El perro del juez volvió a ladrar, ladridos aún más insistentes.
—¡Quieto!
—¡Cuidado!
—¡No disparéis, por amor de Dios!
Entonces resonó el estampido atronador de un mosquete y el ruido de la madera hecha astillas cuando el proyectil abrió un agujero del tamaño de un puño en el revestimiento de madera de la pared.
—¡Imbécil! ¡Un palmo más a la izquierda y…!
—Casi le diste a Su Señoría.
Los ladridos y aullidos de los dos perros intrusos aumentaron de volumen, subrayados por los profundos y marciales ladridos del perro de caza. Otra batahola atestiguó que algunos bancos y mesas aún habían estado en pie, un pequeño estallido y el sonido de cristales rotos indicaron el fin de un recipiente de vidrio y como en la sala de audiencias no había muchos pequeños recipientes de vidrio, era de suponer que lo que se había roto era el tintero del escribiente.
—¡Os haré azotar a todos!
—¡Eso se puede lavar, Señoría!
Ladridos roncos del perro de caza y el estruendo de una mesa arrastrada por el suelo porque el perro sujetado a ella la arrastraba.

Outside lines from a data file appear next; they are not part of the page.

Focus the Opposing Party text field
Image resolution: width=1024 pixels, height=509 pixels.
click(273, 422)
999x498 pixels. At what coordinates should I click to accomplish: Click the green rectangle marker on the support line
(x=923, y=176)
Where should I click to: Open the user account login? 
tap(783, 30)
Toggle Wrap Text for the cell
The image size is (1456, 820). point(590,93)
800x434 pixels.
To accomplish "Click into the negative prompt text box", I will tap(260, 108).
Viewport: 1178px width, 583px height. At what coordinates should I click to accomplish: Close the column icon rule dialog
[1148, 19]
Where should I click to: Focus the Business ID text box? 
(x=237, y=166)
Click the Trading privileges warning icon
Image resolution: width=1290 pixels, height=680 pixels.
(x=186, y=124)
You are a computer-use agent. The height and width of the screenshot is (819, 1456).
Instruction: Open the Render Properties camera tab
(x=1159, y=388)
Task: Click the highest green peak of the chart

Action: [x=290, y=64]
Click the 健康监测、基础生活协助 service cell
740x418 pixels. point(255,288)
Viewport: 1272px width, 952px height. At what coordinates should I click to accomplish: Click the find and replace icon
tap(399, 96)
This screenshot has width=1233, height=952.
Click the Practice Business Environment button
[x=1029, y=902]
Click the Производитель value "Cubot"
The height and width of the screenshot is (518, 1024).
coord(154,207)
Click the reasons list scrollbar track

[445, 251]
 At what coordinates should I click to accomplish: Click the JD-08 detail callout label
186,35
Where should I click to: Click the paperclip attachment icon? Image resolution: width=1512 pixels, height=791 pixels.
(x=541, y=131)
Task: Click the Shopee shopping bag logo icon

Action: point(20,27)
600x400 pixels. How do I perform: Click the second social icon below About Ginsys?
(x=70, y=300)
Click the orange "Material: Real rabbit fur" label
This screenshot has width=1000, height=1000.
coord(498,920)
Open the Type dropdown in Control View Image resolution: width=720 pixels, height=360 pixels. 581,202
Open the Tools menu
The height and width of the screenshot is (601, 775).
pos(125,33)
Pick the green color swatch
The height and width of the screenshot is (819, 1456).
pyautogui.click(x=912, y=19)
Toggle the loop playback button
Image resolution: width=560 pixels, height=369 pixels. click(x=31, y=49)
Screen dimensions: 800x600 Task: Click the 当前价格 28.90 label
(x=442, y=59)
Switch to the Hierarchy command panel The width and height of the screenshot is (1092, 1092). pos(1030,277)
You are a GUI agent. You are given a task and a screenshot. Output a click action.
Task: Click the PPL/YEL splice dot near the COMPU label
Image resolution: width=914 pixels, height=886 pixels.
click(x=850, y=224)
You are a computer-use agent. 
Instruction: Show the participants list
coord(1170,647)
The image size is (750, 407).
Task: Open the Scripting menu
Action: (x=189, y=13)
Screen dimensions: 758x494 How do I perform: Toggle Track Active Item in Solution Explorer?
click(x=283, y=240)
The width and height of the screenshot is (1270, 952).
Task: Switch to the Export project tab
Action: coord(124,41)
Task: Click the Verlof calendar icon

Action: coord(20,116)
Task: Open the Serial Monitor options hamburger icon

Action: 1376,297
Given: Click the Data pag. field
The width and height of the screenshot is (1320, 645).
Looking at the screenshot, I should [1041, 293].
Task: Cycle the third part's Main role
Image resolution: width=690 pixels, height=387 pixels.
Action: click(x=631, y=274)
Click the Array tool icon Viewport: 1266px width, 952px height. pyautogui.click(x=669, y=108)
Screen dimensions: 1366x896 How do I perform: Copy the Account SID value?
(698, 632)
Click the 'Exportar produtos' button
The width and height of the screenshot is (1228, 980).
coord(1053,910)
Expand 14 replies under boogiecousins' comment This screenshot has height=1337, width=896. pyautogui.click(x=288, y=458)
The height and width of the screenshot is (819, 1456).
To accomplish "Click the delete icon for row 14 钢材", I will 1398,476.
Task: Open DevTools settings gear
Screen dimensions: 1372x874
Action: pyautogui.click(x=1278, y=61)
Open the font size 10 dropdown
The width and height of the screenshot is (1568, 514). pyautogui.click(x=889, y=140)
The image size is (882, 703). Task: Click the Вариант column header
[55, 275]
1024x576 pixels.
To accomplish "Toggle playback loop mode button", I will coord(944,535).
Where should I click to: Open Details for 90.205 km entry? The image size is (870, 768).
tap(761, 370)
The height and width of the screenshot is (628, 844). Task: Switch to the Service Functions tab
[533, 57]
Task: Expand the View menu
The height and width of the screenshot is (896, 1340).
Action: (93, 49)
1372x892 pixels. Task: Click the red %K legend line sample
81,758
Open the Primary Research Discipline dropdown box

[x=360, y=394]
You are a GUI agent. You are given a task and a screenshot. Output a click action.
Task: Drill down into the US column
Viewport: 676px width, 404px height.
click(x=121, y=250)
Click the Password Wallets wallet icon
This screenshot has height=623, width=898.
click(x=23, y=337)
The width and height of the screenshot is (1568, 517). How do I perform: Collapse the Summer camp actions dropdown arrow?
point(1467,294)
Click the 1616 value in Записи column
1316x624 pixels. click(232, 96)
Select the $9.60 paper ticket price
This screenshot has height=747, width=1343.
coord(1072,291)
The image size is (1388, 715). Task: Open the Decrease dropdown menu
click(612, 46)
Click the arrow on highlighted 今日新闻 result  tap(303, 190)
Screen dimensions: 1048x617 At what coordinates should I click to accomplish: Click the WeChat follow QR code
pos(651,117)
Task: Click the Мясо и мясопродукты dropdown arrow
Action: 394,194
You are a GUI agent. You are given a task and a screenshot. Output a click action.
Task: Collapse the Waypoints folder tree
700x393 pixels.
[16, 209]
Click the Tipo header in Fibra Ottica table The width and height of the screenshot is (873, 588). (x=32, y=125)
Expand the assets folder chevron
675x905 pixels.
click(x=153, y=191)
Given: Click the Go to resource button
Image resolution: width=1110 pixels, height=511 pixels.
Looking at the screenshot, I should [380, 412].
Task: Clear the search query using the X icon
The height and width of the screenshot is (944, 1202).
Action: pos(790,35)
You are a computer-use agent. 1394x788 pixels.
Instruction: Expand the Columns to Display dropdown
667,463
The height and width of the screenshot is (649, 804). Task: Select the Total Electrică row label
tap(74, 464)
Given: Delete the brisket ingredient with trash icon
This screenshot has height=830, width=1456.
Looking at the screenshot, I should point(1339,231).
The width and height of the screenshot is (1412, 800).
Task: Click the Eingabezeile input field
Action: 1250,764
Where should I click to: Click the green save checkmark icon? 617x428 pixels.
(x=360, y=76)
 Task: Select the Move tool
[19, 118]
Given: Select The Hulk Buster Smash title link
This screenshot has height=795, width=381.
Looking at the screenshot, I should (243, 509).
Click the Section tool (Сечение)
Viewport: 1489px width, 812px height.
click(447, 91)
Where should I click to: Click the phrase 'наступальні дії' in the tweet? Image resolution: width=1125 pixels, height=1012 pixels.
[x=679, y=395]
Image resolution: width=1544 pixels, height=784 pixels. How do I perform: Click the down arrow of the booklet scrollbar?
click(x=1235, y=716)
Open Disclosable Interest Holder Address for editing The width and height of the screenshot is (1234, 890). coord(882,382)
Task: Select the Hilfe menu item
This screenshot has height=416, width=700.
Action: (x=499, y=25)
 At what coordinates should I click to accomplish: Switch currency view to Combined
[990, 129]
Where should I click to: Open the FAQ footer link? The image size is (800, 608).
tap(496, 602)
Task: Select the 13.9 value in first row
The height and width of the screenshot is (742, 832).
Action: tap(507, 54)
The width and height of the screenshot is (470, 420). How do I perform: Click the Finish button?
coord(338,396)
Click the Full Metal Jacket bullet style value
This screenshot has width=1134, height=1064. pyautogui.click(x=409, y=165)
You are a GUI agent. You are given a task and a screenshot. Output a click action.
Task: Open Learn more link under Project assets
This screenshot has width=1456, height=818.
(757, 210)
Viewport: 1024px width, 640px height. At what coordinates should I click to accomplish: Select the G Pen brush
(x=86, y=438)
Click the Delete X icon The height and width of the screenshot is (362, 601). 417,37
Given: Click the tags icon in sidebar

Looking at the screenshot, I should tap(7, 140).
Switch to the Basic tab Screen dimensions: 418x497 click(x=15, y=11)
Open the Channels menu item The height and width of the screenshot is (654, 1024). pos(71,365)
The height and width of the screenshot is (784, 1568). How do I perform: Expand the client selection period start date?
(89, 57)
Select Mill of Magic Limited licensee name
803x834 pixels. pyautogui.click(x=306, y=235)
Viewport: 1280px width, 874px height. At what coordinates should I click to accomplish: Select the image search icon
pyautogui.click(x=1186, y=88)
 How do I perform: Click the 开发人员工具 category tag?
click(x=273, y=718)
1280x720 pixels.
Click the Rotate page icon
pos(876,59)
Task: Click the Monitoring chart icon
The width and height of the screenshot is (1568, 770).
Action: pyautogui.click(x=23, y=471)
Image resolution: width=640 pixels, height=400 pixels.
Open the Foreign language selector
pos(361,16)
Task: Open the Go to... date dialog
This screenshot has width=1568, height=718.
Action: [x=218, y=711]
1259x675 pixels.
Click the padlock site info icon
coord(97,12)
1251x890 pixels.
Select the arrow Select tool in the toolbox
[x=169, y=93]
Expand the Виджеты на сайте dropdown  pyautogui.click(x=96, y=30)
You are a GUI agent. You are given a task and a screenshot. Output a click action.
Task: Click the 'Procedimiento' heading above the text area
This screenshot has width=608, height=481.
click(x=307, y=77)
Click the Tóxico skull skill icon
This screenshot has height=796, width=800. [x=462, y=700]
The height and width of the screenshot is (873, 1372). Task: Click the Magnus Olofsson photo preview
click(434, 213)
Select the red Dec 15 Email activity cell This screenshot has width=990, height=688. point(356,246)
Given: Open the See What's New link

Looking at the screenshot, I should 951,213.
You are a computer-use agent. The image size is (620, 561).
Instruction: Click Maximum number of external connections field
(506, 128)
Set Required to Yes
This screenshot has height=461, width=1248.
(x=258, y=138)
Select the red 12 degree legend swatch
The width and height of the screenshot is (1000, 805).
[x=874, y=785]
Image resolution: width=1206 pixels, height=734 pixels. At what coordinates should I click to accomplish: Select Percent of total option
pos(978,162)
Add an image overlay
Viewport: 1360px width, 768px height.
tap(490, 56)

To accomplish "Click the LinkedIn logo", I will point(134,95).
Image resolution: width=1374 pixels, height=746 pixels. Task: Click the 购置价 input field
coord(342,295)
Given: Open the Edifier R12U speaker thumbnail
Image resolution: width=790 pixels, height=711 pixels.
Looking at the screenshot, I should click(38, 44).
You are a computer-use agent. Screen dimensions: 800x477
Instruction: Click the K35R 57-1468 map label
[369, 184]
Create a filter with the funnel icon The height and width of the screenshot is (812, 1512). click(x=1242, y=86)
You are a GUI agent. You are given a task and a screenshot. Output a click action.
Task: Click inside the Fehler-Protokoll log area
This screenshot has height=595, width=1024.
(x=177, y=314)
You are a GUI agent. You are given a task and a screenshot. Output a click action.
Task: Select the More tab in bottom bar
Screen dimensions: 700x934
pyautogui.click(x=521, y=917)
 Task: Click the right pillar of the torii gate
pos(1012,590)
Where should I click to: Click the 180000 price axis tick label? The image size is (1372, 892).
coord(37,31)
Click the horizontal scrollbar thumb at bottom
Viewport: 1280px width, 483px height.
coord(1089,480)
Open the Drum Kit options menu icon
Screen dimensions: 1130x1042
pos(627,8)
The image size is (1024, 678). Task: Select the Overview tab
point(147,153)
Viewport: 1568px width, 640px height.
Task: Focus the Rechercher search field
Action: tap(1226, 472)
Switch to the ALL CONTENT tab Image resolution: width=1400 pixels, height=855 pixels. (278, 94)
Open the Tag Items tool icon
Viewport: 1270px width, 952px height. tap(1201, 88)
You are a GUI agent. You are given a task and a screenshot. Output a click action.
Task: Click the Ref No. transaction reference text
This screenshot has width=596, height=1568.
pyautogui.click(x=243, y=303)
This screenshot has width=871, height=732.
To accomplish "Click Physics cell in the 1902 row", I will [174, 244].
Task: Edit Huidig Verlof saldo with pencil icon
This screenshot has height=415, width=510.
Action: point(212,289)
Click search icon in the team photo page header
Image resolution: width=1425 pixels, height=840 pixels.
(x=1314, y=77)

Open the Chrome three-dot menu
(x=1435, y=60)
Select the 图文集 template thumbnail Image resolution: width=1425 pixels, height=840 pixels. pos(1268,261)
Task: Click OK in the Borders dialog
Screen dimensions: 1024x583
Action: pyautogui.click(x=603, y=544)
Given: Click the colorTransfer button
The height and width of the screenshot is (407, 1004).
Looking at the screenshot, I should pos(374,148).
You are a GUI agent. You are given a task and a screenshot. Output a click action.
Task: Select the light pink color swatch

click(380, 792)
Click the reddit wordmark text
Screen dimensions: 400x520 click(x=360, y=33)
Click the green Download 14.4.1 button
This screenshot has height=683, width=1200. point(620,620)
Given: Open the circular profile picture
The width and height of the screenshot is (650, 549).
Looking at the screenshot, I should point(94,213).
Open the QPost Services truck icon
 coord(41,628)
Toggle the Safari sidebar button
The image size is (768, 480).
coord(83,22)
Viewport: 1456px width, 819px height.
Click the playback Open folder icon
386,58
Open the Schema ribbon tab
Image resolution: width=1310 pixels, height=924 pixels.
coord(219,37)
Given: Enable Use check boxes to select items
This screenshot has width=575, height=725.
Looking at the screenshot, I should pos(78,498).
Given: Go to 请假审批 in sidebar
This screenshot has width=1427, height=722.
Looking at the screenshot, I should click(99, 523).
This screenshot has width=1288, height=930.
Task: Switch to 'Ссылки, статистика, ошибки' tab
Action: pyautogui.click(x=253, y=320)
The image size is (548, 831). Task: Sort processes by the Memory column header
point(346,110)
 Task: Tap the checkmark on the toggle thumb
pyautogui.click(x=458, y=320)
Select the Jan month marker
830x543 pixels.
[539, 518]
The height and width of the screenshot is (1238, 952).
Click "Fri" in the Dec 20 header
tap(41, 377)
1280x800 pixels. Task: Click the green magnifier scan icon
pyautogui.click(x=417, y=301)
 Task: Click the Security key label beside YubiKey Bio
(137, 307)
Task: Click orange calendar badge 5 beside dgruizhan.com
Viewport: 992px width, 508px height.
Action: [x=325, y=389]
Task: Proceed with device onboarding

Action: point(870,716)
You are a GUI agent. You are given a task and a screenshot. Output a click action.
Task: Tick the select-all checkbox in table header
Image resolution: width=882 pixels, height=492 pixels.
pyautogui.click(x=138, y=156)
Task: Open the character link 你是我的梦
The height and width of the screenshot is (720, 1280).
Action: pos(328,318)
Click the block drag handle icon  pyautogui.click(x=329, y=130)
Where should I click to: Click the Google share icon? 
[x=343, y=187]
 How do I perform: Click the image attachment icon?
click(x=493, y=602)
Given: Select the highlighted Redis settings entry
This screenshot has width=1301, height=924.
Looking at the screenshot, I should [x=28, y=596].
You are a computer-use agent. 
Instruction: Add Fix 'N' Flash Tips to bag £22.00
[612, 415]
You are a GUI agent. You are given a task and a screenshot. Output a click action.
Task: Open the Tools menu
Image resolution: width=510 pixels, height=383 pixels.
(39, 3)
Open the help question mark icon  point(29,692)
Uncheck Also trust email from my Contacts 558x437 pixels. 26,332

—¡Quieto, Fernando, quieto, he dicho!
Y entonces un instante de silencio. Aunque los aullidos de los perros proseguían, de pronto nadie les prestaba atención; incluso la erupción de un volcán hubiese parecido silenciosa dado el esfuerzo por escuchar las palabras tartamudeadas del juez.
—Eh… ese nombre… Ya se llamaba así antes de que…
Los dos perros con las cuerdas alrededor del cuello salieron disparados del edificio. Un soldado los persiguió, trató de agarrar una de las cuerdas, no lo logró y rodó por las escaleras. Los perros pasaron corriendo junto a los espectadores y salieron a la plaza.
Una de las ventanas de la sala de audiencias estalló y astillas de cristal, trozos del marco de la ventana y de las emplomaduras quedaron colgando en el aire y entre ellos una gran sombra negra. Después todo cayó sobre los espectadores; Fernando, el perro de caza del juez, aterrizó sobre las cuatro patas y se lanzó tras los otros perros. Alcanzó al primero y lo derribó con las fauces muy abiertas. El perro más pequeño rodó hacia un lado, aullando.
Y un momento después ambos aullaban, felices y extasiados; los cuartos traseros de Fernando embestían con violencia, la saliva goteaba de sus fauces, sus embates empujaron a su compañera por encima del empedrado, pero la perra solo levantó la cabeza y aulló de placer.
La segunda perra se detuvo y regresó junto a la pareja que copulaba, aullando y alzando el trasero…
En la sala de audiencias la última alabarda que aún quedaba en pie cayó al suelo y alguien soltó un grito de dolor.
Los perros se apareaban como locos.
—Échale un vistazo a esa buscona —dijo el dueño de la segunda perra en tono admirativo.
—Los cachorros también pertenecen a Khlesl & Langenfels —dijo el dueño de la primera perra y soltó un salivazo.
Adam Augustyn y Wenzel von Langenfels remontaron la escalera y pasaron ante el desorbitado guardia tendido en el estrado.
—Es primavera —dijo Wenzel—. Es normal que los perros estén en celo.
—Dejadnos pasar —exigió Adam Augustyn—. Los juicios son públicos.